# SET EXERCISE:
Can you print the items below verbatim, starting at the line containing "Return to MyELC app" and ending at the line containing "tap(451, 174)", with both of those lines included?

── INFORMATION SHOWN ──

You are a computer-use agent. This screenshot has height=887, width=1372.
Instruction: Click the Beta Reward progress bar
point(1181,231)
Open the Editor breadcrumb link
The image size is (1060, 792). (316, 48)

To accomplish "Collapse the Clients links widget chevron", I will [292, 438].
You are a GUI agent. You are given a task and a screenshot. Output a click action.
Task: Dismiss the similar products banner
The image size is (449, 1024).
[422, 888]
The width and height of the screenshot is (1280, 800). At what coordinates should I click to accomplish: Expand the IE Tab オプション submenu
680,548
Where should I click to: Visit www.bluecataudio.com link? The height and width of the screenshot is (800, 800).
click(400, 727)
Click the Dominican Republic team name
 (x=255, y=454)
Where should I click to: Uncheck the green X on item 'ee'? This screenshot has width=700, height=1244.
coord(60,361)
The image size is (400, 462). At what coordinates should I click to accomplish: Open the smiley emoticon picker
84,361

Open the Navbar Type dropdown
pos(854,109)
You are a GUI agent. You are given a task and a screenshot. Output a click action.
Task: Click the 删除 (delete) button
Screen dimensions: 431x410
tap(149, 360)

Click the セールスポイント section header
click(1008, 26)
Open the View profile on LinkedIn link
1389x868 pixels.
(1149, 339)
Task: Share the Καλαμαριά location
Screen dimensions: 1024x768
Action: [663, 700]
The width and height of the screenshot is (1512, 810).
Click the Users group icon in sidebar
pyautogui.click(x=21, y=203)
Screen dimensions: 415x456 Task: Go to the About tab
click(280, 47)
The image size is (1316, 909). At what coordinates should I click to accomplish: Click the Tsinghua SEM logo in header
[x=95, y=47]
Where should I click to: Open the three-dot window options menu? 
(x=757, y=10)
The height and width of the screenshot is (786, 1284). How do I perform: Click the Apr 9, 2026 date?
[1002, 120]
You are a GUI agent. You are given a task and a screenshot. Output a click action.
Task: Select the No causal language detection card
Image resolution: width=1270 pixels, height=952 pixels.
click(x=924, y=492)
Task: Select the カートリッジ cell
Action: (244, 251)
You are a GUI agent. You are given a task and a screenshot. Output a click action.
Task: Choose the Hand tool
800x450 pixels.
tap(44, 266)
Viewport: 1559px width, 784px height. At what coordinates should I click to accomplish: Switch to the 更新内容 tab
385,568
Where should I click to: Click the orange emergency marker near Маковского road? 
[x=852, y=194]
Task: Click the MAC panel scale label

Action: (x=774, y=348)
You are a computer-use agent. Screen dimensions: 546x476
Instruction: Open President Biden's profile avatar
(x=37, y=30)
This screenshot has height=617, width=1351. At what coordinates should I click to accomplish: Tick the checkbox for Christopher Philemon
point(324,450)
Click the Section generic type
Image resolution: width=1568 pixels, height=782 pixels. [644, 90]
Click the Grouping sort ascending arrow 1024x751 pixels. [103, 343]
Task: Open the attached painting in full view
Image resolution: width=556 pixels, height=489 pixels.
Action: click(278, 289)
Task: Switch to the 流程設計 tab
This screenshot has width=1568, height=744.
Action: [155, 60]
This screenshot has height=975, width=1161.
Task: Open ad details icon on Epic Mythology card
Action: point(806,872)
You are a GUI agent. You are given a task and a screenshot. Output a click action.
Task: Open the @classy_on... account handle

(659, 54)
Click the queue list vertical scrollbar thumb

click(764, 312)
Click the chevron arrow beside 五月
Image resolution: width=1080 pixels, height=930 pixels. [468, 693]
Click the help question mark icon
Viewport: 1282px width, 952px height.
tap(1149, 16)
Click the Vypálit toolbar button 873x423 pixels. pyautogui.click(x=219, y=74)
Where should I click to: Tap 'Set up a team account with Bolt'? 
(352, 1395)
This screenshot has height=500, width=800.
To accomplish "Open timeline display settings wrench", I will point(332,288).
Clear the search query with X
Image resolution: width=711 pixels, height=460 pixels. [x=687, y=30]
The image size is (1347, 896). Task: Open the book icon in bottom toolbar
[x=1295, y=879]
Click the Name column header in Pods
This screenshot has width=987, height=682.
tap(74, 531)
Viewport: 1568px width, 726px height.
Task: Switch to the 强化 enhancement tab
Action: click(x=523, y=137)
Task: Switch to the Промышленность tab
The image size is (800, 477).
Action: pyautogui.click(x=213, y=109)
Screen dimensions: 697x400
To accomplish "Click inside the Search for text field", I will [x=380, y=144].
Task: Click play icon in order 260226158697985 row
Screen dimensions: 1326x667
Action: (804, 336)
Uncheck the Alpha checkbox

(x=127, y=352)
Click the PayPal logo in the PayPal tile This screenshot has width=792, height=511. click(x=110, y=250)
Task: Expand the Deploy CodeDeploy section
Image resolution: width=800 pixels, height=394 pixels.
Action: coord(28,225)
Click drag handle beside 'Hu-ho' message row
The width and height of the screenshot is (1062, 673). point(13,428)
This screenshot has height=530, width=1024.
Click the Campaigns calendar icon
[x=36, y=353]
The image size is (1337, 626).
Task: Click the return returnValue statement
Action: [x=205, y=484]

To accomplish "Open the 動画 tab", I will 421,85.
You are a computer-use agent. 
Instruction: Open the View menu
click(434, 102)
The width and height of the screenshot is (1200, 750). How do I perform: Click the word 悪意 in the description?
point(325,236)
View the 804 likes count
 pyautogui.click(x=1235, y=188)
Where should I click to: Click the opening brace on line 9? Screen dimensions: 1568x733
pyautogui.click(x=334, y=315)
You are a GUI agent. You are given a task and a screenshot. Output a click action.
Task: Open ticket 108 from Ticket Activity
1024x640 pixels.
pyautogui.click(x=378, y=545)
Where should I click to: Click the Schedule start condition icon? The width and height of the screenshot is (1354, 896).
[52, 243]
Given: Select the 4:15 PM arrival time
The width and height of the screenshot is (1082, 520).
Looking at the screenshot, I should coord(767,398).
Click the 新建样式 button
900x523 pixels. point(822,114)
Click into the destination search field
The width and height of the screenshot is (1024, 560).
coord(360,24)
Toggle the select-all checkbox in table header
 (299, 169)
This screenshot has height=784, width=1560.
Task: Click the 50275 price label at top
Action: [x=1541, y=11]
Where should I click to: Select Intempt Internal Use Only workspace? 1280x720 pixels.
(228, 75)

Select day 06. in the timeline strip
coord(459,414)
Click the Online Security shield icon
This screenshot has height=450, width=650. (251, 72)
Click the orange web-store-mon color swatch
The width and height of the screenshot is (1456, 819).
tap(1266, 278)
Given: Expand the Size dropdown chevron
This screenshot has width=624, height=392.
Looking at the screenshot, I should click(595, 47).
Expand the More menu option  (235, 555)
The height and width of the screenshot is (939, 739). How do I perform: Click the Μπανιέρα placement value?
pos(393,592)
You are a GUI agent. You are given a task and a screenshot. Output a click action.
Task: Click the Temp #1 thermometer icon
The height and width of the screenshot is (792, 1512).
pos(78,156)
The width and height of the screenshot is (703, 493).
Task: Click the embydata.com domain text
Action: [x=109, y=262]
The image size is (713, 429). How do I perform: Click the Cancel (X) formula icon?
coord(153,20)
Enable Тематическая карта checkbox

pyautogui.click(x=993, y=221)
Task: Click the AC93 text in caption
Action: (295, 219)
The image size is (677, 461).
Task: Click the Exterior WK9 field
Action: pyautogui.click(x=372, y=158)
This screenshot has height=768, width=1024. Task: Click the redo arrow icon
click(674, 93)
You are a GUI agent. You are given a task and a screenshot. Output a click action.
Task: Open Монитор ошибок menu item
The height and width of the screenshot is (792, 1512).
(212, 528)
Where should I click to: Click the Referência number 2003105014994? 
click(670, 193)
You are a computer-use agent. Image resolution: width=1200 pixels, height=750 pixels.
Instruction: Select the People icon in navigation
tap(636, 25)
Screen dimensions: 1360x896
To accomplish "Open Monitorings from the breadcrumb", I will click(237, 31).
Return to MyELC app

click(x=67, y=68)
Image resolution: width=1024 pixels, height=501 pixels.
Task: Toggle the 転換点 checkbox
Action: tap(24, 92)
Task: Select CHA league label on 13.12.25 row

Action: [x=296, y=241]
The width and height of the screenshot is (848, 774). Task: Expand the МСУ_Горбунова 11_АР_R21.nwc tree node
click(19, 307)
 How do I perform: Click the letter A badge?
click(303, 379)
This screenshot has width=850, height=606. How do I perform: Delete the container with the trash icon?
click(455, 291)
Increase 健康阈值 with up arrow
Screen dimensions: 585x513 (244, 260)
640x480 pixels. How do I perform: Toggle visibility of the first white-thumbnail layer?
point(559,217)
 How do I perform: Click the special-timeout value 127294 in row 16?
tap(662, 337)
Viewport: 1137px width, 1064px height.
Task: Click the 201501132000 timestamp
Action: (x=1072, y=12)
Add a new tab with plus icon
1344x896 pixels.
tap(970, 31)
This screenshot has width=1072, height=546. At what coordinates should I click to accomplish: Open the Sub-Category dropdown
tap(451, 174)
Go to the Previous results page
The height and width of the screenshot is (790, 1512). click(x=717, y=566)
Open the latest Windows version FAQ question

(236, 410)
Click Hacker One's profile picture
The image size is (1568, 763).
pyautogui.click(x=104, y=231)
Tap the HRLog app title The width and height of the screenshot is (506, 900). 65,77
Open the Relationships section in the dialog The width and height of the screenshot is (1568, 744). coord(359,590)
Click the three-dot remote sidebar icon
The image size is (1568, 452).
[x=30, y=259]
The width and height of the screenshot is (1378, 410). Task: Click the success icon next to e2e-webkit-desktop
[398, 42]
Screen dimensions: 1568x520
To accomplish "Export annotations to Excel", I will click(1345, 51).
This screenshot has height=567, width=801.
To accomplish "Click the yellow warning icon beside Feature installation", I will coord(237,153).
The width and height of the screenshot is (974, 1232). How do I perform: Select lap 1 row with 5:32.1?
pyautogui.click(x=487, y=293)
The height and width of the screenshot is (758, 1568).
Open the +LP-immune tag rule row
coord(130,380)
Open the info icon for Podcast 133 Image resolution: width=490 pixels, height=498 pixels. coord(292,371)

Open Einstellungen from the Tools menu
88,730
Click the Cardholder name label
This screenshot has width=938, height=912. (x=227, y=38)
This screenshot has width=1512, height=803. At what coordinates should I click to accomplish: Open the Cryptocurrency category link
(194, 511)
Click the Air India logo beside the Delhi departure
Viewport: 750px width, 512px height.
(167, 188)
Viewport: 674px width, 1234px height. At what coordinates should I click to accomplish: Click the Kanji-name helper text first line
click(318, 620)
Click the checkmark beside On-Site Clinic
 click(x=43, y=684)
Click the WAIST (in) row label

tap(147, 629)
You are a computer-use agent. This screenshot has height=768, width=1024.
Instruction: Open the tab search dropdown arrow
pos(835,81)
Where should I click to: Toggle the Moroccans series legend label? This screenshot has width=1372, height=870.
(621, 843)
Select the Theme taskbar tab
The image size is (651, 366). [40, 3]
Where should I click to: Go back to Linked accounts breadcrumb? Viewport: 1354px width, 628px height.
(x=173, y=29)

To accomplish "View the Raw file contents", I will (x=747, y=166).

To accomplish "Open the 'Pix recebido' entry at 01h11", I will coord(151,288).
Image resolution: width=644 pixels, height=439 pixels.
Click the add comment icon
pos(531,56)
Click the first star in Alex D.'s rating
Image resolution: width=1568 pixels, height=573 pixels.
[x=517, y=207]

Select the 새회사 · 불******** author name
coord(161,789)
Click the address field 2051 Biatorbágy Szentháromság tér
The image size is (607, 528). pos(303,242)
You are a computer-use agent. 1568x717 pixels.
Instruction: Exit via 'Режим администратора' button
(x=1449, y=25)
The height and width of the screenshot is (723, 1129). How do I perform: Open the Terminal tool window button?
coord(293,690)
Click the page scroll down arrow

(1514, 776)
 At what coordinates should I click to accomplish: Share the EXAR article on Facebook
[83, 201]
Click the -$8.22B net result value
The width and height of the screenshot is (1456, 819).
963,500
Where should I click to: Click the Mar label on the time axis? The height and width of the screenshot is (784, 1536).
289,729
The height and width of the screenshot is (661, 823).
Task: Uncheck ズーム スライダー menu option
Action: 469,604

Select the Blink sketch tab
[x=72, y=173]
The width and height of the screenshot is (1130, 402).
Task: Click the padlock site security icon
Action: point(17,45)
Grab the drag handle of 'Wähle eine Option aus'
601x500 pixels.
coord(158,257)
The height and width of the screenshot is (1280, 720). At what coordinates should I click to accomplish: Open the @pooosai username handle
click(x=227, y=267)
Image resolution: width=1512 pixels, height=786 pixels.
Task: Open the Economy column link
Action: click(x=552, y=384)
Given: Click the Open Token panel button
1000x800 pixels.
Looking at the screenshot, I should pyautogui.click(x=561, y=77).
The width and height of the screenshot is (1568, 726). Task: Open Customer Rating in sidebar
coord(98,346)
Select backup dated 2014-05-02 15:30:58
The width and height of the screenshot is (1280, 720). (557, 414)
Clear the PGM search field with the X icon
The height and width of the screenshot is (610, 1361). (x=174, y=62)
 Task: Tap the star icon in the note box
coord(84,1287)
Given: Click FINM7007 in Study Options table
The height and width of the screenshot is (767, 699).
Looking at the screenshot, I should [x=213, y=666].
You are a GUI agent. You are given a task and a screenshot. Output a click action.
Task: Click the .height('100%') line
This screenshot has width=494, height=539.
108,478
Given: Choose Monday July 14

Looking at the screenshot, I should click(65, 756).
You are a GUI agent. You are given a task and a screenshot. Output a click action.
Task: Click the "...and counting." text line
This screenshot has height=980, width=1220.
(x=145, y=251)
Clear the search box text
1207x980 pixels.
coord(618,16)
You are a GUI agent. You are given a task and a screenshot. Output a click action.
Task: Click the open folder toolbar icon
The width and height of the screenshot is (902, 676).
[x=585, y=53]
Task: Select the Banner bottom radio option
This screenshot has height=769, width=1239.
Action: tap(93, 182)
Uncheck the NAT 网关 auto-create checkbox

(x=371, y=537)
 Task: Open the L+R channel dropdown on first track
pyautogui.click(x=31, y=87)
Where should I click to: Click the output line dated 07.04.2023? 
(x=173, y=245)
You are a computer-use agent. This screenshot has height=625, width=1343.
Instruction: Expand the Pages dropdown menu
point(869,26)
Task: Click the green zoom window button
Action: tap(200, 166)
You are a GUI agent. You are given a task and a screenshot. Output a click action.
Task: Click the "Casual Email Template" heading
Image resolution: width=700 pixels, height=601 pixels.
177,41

───

# SOLVED PROBLEM:
Return to MyELC app

click(x=67, y=68)
Image resolution: width=1024 pixels, height=501 pixels.
Task: Toggle the 転換点 checkbox
Action: tap(24, 92)
Task: Select CHA league label on 13.12.25 row

Action: [x=296, y=241]
The width and height of the screenshot is (848, 774). Task: Expand the МСУ_Горбунова 11_АР_R21.nwc tree node
click(19, 307)
 How do I perform: Click the letter A badge?
click(303, 379)
This screenshot has width=850, height=606. How do I perform: Delete the container with the trash icon?
click(455, 291)
Increase 健康阈值 with up arrow
Screen dimensions: 585x513 (244, 260)
640x480 pixels. How do I perform: Toggle visibility of the first white-thumbnail layer?
point(559,217)
 How do I perform: Click the special-timeout value 127294 in row 16?
tap(662, 337)
Viewport: 1137px width, 1064px height.
Task: Click the 201501132000 timestamp
Action: (x=1072, y=12)
Add a new tab with plus icon
1344x896 pixels.
tap(970, 31)
This screenshot has width=1072, height=546. At what coordinates should I click to accomplish: Open the Sub-Category dropdown
tap(451, 174)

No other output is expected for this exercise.